The Reading Room

The Founding of The Obelisk Press

Jack Kahane and The Obelisk Press….

I wonder how many of us take publishers for granted? I imagine few of us stop to consider how some of the great and very important publishing houses began and more especially those, like The Obelisk Press which were at the cutting edge of a new and radical style of writing covering the unthinkable in print, namely sex.

In 1929 the British-born Jack Kahane along with printer Herbert Clarke founded The Obelisk Press in Paris. The choice of venue enabled Kahane to publish works in the English language which fell foul of British and American publishing laws and so introduce an eager audience to amongst others, Henry Miller and his classic Tropic of Cancer (1934) Anaïs Nin and her 1939 novel Winter of Artifice, a reprinting of the notorious Some Limericks (1928) by Norman Douglas and Lawrence Durell’s The Black Book (1938) The logo (above) which I am quite drawn to was designed by Kahane’s wife Marcelle who, along with their son Marcelle contributed many of the illustrations to the books they published and usually free of charge.

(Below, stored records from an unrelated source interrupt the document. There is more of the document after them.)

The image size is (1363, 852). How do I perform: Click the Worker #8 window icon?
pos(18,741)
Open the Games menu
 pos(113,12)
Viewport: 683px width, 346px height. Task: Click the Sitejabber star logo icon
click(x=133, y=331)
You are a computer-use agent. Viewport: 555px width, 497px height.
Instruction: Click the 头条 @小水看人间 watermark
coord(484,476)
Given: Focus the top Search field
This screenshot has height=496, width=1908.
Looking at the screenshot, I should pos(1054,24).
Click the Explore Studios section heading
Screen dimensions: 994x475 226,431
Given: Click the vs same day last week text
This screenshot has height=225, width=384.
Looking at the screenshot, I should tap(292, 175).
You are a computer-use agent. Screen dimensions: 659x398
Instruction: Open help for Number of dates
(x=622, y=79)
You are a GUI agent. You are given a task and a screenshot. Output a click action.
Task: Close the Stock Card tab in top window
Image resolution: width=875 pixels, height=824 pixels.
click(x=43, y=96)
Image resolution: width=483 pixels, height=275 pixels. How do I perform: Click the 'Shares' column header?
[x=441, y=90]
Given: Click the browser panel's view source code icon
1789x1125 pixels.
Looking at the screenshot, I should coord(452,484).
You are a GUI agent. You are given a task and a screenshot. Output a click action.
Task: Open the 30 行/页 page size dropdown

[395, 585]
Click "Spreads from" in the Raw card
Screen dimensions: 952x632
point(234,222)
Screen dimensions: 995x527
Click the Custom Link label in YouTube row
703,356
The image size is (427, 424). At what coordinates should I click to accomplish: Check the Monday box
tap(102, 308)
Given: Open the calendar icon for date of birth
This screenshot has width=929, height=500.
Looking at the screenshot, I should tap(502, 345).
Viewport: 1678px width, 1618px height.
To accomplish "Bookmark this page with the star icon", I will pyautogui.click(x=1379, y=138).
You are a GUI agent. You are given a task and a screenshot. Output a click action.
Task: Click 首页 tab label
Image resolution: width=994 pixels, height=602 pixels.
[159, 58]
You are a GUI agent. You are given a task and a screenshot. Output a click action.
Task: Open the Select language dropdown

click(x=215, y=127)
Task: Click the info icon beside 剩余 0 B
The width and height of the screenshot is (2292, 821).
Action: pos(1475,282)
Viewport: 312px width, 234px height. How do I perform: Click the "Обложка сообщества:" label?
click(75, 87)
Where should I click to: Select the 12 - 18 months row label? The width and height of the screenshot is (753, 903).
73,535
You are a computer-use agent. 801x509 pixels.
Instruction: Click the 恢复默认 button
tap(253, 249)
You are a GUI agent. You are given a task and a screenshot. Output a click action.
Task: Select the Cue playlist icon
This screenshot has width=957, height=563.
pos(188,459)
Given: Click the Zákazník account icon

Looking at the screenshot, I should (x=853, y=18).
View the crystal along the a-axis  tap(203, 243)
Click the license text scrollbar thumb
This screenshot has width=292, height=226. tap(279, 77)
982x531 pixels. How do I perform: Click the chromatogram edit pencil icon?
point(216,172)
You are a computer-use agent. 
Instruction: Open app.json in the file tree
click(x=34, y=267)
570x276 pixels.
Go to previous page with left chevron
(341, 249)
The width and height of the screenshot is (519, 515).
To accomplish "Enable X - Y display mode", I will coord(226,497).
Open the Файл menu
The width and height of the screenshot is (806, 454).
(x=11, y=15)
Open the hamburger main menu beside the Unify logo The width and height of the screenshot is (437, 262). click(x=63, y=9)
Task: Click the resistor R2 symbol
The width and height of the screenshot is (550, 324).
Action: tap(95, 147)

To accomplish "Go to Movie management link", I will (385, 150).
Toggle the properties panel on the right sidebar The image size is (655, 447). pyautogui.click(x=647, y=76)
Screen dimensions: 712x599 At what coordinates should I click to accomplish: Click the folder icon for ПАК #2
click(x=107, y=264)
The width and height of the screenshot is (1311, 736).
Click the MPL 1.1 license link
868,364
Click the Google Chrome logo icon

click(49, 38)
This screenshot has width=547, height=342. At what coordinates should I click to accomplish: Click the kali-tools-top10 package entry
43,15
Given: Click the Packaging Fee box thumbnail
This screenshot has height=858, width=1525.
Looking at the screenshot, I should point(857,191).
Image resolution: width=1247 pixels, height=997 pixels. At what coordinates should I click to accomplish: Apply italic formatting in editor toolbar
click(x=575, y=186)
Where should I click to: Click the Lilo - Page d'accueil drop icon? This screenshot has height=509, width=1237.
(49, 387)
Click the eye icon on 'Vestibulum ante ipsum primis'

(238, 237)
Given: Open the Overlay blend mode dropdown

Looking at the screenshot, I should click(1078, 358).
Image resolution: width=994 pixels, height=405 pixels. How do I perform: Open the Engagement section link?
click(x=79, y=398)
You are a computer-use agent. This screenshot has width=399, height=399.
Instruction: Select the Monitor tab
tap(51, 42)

Reading these and other works in modern times it is perhaps difficult to imagine how big an impact they made and the divided reaction Kahane and his associates received from a public far more conservative minded than the French literary and artistic set of pre-war Paris. Kahane was labelled as a pornographer, a man with a number of pseudonyms including Cecil Barr, he struggled with being known as a pedlar of smut which gave him an income whilst trying to maintain a modicum of respect within the literary establishment whose company he relished being a part of.

As ‘Cecil Barr’ he wrote six books including Daffodil (1931) and became depressed by the public’s desire for easy, erotic fiction. Poor health and financial worries plagued Kahane throughout his tenure at The Obelisk Press, the reality of Kahane the man was in stark contrast to the public perception, by the time of his last Cecil Barr book, Lady Take Heed! (1937) we find him dedicating the book to himself in thanks for his own unique insight into the world of Parisian brothels, its workers and clients.  Two years later Kahane died from heart failure, his business had all but fallen apart, his plans to re-establish himself in Manchester, England cut short as the onset of World War Two approached.

I suppose it is easy to consider publishers such as Penguin, Hodder and Faber and the huge businesses which they became but this post is dedicated to those small independent companies of years gone by, like Obelisk, who where beset with problems throughout their tenures yet managed to contribute with considerable significance to the advancement of literary and social progress throughout the last century.

The Obelisk Press continues to publish new and interesting works via Paris and London with a number set for publication in 2017.